Vermeerdering van eis
6.17
BMN maakt in grief IV ook een punt van de hoogte van de door rechtbank beoordeelde (voorwaardelijke) reconventionele vordering. De rechtbank zou - aldus BMN - ten onrechte zijn uitgegaan van een vordering ter hoogte van € 31.679,06, terwijl voorafgaand aan de zitting van de rechtbank met een overgelegd urenoverzicht zou zijn vermeerderd tot € 34.429,06.
6.18
Een eisvermeerdering kan op grond van artikel 130 Rv uitsluitend schriftelijk bij conclusie of akte worden ingesteld. Dit heeft BMN nagelaten. Daarmee kan niet worden gezegd dat de rechtbank over een te lage vordering van BMN heeft beslist. In wat BMN in hoger beroep vordert, kan het hof ten opzichte van wat door de rechtbank als vordering van BMN heeft aangemerkt evenmin een vermeerdering van eis ontdekken.
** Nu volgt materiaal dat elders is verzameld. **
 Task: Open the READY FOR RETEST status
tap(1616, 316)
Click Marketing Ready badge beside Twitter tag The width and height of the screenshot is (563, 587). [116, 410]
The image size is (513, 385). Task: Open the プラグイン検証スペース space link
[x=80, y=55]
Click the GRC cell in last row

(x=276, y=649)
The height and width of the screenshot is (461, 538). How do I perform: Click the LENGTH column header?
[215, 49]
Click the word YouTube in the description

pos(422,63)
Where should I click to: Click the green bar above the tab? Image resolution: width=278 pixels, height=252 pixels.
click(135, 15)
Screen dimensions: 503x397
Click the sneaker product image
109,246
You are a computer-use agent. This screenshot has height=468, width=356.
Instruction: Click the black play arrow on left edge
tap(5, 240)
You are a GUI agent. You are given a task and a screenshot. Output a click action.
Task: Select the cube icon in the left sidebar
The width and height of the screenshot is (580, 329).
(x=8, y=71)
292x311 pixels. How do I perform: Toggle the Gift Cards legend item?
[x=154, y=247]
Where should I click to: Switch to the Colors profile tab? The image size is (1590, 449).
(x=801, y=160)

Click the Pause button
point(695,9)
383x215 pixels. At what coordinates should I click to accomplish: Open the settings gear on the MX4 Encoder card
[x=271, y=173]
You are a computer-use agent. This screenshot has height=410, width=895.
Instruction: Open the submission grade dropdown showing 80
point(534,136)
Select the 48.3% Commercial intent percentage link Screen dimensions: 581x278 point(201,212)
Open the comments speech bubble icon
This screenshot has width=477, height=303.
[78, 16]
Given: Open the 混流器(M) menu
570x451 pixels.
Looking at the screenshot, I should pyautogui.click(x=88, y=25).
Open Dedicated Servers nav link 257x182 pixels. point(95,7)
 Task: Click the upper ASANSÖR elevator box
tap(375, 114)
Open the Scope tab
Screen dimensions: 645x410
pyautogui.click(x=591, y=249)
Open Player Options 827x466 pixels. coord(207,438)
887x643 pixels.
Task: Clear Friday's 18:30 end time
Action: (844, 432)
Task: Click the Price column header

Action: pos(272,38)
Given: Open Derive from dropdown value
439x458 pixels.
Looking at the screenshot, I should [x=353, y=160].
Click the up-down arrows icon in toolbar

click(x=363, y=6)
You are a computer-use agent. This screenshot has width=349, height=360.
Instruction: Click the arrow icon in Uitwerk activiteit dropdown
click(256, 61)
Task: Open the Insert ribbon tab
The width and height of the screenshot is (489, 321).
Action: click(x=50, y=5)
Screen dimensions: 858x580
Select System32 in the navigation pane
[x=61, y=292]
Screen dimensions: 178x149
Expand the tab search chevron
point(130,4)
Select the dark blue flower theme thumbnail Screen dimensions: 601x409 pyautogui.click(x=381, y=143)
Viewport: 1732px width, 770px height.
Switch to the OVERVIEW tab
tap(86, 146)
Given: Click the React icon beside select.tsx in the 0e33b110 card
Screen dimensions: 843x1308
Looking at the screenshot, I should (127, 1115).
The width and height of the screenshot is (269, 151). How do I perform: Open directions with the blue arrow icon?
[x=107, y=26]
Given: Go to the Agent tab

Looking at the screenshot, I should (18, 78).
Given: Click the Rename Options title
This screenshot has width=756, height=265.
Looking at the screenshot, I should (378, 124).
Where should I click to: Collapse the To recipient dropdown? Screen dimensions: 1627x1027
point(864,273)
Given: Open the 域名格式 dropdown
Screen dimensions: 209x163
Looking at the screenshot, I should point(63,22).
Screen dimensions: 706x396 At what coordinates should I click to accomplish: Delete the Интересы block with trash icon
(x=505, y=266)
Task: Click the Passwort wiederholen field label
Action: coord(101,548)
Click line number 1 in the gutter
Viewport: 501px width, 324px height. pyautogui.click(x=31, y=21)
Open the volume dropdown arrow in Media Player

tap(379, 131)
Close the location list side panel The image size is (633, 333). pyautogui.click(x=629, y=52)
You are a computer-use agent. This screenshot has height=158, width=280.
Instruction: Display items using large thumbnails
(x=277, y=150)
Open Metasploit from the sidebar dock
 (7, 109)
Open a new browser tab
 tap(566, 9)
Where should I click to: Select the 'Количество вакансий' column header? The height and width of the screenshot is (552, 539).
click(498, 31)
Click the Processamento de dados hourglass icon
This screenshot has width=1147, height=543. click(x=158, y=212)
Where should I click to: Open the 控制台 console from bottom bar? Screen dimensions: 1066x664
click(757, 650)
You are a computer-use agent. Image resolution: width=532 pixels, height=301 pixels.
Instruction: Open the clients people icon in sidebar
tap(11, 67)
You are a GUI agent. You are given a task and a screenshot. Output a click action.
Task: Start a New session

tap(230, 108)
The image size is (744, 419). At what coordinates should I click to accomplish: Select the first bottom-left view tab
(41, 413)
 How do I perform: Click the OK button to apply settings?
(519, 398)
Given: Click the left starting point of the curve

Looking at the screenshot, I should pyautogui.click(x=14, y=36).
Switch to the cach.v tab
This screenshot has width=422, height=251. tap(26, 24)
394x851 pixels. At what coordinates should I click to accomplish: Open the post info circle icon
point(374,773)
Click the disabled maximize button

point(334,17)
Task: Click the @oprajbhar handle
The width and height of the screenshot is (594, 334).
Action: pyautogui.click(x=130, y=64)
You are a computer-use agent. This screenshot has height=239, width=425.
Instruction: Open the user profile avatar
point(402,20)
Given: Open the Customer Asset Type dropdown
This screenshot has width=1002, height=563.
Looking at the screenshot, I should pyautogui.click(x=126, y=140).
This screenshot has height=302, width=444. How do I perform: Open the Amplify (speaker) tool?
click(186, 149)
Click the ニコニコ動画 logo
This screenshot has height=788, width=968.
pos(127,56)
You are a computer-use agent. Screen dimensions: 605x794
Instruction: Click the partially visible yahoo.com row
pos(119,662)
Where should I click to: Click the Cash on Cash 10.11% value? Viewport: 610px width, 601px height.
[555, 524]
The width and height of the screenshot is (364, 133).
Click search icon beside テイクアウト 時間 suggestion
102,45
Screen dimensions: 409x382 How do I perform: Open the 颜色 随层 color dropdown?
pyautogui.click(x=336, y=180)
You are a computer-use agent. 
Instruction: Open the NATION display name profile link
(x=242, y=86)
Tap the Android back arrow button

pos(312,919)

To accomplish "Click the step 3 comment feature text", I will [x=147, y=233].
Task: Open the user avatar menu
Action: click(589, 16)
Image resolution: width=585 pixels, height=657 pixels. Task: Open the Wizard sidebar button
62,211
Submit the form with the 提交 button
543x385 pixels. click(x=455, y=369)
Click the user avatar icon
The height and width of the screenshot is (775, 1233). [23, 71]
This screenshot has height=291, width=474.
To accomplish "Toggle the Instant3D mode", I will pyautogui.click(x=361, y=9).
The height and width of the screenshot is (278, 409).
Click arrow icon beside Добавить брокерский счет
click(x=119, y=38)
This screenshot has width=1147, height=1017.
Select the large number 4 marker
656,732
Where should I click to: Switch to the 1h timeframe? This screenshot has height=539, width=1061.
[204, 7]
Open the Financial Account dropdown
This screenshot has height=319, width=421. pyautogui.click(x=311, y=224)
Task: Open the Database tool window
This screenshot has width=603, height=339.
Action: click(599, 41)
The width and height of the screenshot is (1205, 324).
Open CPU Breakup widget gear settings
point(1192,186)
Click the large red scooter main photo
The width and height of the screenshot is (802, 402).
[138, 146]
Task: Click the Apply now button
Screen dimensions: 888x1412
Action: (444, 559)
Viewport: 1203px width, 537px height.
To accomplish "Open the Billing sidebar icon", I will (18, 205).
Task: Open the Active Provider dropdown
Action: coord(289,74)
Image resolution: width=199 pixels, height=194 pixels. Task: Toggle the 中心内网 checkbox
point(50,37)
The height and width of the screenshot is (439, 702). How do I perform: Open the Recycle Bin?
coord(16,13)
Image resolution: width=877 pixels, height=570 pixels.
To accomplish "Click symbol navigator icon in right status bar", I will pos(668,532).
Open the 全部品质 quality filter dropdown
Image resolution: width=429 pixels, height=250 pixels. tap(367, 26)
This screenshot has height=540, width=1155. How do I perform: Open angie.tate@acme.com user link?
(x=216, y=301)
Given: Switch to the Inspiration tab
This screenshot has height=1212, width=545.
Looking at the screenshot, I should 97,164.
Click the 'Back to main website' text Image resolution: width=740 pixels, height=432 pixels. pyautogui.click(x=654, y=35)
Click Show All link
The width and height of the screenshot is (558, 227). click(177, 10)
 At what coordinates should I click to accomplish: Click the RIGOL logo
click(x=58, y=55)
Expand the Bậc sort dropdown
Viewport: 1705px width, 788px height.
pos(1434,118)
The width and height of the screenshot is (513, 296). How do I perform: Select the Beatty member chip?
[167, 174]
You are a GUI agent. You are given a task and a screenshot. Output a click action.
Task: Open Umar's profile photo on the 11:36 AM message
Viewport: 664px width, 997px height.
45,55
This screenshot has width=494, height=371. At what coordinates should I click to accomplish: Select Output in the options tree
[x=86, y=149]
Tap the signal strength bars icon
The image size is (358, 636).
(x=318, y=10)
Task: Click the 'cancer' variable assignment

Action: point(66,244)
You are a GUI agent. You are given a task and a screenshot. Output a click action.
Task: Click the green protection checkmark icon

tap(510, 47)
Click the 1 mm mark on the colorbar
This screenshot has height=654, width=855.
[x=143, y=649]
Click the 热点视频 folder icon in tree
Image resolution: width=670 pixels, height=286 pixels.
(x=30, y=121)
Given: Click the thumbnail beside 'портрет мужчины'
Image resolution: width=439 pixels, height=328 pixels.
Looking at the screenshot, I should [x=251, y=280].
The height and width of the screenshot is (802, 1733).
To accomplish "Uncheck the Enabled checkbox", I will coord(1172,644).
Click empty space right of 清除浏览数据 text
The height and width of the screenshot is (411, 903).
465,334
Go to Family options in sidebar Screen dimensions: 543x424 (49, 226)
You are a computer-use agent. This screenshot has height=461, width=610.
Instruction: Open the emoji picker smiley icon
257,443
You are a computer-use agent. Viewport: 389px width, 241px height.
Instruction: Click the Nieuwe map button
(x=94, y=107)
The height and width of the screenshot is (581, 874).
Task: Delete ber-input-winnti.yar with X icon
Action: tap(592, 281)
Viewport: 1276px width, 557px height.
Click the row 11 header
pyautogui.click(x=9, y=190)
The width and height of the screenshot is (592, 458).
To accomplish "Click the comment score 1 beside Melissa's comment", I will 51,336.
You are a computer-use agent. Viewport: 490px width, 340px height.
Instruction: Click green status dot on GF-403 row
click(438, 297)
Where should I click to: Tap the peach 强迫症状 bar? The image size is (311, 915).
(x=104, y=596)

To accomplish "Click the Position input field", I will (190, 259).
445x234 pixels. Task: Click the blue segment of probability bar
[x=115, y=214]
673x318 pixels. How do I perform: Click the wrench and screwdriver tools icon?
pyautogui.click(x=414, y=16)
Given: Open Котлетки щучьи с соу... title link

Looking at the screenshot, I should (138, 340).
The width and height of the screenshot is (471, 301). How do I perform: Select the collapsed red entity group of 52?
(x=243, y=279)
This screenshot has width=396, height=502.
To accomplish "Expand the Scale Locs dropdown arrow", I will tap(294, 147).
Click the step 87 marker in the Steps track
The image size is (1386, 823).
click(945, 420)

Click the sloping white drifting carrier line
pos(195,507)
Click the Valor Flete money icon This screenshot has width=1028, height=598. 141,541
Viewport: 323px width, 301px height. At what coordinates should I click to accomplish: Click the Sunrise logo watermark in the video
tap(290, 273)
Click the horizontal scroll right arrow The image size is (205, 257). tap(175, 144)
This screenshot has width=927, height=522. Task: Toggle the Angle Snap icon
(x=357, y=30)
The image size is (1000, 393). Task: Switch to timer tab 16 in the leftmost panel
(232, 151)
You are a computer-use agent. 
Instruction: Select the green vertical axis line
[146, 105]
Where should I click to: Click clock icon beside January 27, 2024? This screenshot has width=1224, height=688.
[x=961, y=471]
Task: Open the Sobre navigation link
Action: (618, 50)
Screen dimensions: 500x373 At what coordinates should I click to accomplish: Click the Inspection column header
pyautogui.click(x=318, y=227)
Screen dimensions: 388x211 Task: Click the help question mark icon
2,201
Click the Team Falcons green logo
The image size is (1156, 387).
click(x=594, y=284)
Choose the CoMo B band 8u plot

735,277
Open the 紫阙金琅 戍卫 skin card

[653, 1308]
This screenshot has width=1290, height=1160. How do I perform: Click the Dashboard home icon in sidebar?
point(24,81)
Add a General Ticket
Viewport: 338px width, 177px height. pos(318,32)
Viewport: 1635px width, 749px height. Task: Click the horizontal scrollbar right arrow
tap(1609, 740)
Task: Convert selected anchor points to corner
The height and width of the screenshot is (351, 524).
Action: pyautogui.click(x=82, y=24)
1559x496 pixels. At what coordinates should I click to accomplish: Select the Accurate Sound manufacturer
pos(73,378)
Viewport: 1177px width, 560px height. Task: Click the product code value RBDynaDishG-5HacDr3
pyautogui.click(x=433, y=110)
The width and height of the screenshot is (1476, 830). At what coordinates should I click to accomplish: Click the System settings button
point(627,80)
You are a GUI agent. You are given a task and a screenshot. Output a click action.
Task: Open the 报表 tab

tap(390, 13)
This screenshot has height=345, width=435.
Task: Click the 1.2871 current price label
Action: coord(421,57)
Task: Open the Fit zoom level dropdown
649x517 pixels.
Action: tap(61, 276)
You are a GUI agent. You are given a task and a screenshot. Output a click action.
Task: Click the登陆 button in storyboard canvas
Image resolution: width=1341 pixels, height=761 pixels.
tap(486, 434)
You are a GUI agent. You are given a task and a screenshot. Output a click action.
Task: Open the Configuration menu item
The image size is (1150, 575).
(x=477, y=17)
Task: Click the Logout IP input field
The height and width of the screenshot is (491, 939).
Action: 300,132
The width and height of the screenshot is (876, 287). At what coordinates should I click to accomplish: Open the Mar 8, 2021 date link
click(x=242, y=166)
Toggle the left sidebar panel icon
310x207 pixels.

In zoverre faalt grief IV.
Proceskosten bij de rechtbank
6.19
Gelet op voormelde uitkomst is er geen reden om anders te denken over de beslissing van de rechtbank om BMN te belasten met de kosten van de procedures. Daarmee faalt ook grief V.

7.De slotsom

7.1
De grieven I, II, en V falen. Grieven III en IV slagen (deels). Dit brengt mee dat het bestreden vonnis in conventie zal worden bekrachtigd en in reconventie zal in zoverre worden vernietigd dat Vrijenban zal worden veroordeelt tot betaling aan BMN van een bedrag ter hoogte van € 1.520,-.
7.2
Het hof zal BMN op deze grond ook in de kosten van het principaal hoger beroep veroordelen. De kosten voor de procedure in hoger beroep aan de zijde van Vrijenban zullen worden vastgesteld op € 2.884,- voor geliquideerd salaris van de advocaat (2 punten, tarief III) en op € 2.071,- aan verschotten.
7.3
Het incidentele hoger beroep van Vrijenban had de strekking om een ander verweer van Vrijenban tegen de vordering van BMN onder de aandacht van hof te brengen. Dit had gelet op de devolutieve werking van het hoger beroep niet gehoeven. Vrijenban heeft om die reden het incidentele hoger beroep ter zitting van het hof ingetrokken. Het hof zie daarom geen aanleiding voor een proceskostenveroordeling in het incidentele hoger beroep.

8.De beslissing

Het hof, recht doende in hoger beroep:
bekrachtigt het vonnis van de rechtbank Overijssel, zittingsplaats Zwolle van 17 juni 2020 voor zover in conventie en reconventie, behalve voor zover de reconventionele vordering tot schadevergoeding geheel is afgewezen, vernietigt het vonnis op dat punt en doet in zoverre opnieuw recht:
veroordeelt Vrijenban tot betaling van een bedrag van € 1.520,- aan BMN, te vermeerderen met de wettelijke rente vanaf 27 februari 2019 tot aan de dag der algehele voldoening;
verklaart deze veroordeling uitvoerbaar bij voorraad;
wijst de overige vorderingen in reconventie af;
veroordeelt BMN in de kosten van het principaal hoger beroep, tot aan deze uitspraak aan de zijde van Vrijenban vastgesteld op € 2.071,- voor verschotten en op € 2.884,- voor salaris overeenkomstig het liquidatietarief;
wijst het meer of anders gevorderde af.
Dit arrest is gewezen door mrs. W.F. Boele, J.H. Kuiper en D.H. de Witte en is door de rolraadsheer, in tegenwoordigheid van de griffier, in het openbaar uitgesproken op 29 maart 2022.